What the task requires ▸ Repeat exactly what appears from the opening line of the listing to the line with "You are a computer-use agent. Screen", inclusive.

Data supplied ▸
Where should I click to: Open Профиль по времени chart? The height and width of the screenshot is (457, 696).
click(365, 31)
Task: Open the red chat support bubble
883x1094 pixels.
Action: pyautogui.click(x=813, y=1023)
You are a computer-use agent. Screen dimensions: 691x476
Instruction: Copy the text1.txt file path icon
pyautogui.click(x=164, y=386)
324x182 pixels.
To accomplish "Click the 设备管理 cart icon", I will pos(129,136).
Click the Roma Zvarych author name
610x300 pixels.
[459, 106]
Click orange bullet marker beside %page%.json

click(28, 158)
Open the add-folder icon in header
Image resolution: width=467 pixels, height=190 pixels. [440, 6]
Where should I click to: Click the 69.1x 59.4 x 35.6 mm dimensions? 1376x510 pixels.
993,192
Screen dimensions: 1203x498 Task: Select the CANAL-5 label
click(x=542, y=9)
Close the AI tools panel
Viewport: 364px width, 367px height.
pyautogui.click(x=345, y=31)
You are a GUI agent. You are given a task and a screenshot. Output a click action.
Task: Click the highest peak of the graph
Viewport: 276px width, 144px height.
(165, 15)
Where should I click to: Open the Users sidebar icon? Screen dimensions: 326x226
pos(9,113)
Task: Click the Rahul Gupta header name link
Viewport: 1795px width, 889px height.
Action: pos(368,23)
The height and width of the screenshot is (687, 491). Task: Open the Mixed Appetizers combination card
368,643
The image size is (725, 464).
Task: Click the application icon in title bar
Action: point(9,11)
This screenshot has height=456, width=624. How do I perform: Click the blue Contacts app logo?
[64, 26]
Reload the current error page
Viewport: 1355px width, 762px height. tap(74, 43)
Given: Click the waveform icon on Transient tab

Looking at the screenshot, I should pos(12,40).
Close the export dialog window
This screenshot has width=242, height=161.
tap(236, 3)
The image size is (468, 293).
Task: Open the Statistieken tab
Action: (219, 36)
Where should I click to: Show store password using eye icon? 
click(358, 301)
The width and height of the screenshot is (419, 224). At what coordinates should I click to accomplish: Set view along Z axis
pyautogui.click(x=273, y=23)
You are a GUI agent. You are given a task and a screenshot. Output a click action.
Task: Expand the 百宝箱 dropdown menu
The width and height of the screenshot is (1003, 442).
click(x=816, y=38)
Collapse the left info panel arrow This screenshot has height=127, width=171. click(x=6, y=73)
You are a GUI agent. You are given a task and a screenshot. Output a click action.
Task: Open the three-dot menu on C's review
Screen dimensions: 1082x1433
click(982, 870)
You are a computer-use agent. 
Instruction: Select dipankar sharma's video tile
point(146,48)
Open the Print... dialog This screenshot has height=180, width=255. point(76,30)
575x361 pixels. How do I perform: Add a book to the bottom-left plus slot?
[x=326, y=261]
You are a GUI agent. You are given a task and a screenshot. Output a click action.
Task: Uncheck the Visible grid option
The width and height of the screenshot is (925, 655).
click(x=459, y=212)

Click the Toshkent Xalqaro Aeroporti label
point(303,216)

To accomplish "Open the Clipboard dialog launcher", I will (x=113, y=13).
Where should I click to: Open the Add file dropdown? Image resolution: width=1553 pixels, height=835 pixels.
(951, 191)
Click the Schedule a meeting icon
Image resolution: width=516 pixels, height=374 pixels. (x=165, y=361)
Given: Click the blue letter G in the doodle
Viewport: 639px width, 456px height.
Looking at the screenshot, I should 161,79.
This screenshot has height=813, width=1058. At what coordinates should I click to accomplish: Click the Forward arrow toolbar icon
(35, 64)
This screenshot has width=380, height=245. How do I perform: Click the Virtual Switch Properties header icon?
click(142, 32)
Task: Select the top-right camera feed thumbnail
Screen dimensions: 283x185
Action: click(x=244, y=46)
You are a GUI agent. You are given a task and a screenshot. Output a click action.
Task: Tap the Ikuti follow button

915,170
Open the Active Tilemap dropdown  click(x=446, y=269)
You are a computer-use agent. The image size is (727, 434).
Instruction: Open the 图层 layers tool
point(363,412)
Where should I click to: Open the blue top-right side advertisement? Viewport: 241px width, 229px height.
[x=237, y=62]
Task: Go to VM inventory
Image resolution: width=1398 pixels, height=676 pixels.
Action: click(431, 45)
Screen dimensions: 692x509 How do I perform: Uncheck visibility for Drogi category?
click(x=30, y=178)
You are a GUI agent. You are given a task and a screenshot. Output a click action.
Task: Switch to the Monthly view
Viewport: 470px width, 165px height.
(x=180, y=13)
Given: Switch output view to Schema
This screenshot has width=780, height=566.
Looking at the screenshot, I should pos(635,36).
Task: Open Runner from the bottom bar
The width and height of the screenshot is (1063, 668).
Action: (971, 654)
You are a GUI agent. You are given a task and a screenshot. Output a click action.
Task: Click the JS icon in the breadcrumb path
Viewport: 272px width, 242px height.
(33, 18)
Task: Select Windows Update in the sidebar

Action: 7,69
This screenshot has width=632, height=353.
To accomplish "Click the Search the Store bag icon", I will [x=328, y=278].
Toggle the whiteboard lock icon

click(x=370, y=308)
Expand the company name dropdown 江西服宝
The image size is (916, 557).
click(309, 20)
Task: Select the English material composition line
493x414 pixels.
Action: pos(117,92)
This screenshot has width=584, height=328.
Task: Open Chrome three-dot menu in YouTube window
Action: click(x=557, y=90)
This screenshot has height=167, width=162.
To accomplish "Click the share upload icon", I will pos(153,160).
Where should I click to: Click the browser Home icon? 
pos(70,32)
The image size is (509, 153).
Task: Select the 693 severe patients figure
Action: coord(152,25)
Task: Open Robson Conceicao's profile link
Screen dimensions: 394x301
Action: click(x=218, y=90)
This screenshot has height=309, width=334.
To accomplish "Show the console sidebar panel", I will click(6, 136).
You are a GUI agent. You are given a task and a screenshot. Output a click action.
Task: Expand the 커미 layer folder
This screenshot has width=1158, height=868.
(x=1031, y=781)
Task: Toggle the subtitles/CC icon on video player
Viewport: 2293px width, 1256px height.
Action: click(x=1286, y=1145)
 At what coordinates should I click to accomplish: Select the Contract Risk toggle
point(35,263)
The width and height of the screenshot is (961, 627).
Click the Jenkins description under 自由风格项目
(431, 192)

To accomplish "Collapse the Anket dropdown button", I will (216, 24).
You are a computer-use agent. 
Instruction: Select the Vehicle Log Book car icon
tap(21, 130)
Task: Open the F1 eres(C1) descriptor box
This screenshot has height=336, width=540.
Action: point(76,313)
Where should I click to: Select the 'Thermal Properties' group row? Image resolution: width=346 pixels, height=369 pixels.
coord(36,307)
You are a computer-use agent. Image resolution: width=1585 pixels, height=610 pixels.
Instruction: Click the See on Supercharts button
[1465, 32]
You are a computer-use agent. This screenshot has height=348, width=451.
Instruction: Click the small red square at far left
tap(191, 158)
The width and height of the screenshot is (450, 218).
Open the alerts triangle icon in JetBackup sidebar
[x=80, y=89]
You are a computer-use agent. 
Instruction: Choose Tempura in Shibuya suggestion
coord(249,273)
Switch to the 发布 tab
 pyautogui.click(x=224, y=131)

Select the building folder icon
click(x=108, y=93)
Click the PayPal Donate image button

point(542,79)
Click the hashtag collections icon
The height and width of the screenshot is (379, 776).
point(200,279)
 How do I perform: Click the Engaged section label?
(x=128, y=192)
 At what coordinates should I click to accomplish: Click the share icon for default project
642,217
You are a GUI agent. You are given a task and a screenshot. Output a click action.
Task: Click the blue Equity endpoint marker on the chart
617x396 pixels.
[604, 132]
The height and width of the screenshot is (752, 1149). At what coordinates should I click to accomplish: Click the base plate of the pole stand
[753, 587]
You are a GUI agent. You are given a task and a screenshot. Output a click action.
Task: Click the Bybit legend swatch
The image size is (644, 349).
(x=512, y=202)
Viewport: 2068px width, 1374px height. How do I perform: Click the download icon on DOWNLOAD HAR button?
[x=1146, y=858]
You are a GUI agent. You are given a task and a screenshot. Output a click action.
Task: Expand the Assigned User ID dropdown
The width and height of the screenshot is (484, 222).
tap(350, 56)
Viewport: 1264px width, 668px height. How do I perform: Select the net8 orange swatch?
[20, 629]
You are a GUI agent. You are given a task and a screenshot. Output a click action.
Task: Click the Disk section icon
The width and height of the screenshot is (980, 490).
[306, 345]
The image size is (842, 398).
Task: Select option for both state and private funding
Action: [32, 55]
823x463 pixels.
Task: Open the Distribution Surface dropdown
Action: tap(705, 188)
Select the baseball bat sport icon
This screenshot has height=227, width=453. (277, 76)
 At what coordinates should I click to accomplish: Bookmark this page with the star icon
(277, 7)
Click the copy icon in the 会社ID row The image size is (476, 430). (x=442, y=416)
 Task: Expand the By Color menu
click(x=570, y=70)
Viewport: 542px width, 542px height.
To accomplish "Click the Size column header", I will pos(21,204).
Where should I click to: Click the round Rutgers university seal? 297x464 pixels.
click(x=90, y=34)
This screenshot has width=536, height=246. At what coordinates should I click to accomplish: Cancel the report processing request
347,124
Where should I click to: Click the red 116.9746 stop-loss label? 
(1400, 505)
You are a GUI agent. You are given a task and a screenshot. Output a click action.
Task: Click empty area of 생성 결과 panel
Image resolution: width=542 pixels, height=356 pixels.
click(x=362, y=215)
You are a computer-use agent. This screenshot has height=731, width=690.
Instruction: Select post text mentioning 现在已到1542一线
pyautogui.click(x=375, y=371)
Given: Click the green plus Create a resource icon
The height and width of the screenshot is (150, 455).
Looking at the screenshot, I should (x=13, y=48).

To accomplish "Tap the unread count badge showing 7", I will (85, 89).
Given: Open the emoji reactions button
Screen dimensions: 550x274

Result below ▸
Where should I click to: Open Профиль по времени chart? The height and width of the screenshot is (457, 696).
click(365, 31)
Task: Open the red chat support bubble
883x1094 pixels.
Action: pyautogui.click(x=813, y=1023)
You are a computer-use agent. Screen dimensions: 691x476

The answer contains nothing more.